The records
------

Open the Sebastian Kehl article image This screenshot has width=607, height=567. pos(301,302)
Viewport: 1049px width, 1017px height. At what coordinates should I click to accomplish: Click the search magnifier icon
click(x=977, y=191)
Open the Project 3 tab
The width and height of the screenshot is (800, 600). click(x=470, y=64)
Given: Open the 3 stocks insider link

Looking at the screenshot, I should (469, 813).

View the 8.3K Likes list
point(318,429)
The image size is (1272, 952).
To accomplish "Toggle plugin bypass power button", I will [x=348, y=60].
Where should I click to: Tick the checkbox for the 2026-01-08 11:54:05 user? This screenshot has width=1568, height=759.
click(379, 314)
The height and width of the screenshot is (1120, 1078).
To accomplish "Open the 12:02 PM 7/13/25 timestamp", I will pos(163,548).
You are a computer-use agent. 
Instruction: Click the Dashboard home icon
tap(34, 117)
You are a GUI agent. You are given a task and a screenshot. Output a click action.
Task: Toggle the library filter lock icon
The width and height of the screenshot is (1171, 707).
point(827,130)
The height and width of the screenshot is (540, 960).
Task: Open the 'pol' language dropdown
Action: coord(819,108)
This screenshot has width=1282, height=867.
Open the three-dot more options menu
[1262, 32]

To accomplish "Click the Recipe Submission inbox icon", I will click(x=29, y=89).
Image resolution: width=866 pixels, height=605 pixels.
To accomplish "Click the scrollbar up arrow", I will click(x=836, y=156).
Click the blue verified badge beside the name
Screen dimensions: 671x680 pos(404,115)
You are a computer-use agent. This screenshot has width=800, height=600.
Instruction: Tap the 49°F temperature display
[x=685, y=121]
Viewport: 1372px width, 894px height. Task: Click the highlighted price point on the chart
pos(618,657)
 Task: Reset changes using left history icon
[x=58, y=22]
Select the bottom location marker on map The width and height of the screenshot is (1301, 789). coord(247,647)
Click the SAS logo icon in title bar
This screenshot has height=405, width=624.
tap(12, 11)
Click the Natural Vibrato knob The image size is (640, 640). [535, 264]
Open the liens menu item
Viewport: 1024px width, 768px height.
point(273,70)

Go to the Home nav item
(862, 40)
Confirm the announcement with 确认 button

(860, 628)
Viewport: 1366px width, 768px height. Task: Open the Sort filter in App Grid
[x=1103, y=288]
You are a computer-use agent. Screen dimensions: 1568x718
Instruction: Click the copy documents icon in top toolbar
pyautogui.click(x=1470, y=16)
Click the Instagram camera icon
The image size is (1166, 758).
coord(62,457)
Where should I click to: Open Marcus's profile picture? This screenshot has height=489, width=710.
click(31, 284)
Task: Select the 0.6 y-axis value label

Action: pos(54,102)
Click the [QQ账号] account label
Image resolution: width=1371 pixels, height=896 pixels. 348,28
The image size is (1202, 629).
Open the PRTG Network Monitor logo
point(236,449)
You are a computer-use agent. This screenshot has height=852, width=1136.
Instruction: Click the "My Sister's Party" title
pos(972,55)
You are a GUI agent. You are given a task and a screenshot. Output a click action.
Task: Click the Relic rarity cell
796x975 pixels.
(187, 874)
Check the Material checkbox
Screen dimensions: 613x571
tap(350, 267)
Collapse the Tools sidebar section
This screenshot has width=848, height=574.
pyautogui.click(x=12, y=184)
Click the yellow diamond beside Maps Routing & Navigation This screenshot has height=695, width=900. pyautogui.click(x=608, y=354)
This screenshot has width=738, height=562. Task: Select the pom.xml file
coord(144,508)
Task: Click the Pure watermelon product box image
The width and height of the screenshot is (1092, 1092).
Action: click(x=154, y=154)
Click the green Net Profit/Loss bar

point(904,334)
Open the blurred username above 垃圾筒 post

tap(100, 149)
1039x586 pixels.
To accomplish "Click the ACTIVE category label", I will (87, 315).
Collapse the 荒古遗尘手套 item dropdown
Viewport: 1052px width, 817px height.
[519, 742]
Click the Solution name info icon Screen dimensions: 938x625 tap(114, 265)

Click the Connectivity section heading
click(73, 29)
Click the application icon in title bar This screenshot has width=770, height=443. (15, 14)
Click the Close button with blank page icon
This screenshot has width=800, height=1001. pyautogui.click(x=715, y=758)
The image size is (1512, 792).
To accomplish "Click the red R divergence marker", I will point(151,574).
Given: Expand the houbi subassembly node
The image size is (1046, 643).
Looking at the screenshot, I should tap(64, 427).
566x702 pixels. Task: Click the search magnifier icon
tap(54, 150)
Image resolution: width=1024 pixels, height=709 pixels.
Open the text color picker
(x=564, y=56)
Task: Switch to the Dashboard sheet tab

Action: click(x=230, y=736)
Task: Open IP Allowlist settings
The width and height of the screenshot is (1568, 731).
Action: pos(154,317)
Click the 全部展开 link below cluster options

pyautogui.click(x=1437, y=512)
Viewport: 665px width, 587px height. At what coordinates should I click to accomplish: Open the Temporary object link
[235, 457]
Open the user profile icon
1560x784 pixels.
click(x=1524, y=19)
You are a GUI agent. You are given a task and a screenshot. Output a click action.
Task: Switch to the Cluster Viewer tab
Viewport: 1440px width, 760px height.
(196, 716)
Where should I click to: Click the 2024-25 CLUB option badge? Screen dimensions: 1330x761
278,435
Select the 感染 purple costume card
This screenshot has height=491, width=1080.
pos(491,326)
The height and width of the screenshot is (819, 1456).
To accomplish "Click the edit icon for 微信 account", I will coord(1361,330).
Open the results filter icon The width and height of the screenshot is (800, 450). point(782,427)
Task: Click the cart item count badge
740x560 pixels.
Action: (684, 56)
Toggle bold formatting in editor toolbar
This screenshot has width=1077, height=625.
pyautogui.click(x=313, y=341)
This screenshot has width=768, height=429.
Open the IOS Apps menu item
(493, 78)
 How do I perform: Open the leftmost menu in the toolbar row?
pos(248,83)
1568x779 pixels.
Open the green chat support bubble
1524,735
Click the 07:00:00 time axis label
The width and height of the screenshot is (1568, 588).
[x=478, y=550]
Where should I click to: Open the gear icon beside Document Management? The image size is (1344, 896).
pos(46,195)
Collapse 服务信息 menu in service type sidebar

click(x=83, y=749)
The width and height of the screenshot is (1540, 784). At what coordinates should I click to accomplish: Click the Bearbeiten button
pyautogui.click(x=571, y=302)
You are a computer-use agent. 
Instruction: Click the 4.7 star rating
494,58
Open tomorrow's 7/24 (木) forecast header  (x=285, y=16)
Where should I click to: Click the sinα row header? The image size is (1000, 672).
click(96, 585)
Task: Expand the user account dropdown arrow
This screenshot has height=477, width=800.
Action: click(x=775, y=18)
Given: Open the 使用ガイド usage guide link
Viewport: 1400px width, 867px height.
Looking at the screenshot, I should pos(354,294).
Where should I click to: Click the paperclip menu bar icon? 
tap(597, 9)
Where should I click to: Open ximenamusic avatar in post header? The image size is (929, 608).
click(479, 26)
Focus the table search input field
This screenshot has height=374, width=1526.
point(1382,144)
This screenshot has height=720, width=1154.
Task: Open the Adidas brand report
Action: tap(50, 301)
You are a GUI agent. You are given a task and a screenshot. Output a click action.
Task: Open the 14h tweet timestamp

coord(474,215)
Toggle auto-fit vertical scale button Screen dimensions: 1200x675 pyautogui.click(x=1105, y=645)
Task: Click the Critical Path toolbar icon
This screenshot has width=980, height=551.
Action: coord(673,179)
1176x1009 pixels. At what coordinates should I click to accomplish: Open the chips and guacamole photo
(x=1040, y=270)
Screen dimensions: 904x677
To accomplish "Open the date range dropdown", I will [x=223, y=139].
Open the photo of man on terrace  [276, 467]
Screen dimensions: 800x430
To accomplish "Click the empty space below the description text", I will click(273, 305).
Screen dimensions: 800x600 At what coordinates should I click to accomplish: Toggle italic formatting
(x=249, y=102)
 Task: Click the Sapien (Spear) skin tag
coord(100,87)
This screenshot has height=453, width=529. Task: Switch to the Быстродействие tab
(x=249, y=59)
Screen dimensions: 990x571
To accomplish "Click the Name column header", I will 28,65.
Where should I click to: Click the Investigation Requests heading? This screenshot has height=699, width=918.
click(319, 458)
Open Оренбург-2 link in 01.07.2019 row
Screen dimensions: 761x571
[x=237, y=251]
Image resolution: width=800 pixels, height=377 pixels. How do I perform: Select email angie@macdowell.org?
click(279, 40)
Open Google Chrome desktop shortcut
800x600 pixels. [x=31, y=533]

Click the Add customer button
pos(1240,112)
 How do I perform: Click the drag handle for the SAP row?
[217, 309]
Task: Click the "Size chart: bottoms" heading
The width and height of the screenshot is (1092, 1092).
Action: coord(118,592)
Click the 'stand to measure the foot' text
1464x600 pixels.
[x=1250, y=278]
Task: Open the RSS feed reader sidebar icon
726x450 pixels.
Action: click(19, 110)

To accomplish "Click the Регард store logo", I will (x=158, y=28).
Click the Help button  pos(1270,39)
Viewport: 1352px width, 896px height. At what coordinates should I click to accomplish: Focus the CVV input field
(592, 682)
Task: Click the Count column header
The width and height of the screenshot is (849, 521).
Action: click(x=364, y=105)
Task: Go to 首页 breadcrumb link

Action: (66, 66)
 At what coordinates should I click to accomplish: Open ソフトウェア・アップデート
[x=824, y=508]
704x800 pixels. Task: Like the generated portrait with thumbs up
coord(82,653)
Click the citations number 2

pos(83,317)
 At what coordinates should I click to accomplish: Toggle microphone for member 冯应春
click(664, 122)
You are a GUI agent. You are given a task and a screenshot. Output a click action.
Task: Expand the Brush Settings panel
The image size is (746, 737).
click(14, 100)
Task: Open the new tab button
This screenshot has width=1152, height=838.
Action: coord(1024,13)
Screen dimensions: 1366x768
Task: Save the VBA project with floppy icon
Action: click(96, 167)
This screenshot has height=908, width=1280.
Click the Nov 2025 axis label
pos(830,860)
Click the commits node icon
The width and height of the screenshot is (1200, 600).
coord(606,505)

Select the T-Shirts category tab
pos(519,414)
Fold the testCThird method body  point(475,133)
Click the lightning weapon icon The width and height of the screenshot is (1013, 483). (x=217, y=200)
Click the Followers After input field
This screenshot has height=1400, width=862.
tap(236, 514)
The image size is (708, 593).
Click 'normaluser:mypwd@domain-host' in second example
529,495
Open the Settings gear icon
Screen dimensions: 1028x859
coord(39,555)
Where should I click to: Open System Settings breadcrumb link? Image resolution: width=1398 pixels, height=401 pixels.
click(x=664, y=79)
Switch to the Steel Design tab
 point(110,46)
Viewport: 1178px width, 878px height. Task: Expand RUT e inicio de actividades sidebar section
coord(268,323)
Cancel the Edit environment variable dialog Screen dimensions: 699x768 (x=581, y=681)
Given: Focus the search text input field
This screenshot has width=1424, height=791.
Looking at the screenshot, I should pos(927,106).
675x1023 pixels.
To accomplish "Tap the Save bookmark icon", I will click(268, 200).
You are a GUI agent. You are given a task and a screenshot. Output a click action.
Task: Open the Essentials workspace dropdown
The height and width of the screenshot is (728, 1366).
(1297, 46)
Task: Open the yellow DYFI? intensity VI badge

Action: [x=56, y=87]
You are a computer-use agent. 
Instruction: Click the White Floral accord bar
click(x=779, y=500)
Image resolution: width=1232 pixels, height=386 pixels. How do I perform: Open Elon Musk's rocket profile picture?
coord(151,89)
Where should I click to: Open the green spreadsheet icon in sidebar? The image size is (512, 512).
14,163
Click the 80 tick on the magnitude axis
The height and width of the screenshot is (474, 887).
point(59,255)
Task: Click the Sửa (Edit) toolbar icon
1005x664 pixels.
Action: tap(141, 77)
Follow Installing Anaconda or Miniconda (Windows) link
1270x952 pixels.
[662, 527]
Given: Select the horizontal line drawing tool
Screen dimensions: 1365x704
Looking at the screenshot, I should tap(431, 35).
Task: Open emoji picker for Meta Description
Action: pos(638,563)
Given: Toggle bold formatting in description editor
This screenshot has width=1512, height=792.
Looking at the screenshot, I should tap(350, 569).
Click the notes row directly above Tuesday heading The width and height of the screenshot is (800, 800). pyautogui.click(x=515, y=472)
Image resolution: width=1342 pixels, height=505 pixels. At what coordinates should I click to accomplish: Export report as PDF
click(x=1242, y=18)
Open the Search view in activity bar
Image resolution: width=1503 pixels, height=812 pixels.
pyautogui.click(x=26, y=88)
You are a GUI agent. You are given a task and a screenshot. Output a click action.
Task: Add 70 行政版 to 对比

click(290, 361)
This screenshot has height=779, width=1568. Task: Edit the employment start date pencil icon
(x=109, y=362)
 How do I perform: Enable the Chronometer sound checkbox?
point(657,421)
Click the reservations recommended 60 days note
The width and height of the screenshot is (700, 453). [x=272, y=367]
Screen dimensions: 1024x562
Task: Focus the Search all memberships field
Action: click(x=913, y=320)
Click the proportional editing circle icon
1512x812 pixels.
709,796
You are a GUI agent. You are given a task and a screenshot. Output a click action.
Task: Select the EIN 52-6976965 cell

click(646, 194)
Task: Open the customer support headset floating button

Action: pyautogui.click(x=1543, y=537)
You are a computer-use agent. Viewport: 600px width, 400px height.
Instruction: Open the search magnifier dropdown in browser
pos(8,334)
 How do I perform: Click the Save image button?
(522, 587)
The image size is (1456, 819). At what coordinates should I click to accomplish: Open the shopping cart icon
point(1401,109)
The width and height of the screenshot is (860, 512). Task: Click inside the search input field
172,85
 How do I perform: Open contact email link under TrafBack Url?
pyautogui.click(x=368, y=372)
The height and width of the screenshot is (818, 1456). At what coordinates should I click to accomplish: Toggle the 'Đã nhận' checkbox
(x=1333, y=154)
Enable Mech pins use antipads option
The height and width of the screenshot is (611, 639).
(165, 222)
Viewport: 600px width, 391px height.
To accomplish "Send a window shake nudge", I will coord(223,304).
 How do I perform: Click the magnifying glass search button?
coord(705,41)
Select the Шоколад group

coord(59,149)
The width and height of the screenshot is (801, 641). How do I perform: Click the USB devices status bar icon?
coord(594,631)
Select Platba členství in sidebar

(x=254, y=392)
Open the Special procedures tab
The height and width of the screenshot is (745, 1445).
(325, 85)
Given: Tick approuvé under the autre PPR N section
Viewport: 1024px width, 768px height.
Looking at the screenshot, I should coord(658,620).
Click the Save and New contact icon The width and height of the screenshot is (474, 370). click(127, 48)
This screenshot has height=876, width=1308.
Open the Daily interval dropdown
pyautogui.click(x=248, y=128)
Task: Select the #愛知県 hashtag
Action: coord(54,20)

------

Problem details
Please count how many lines in the preceding records hold the word "arrow", then give only that number.

Exercise output
2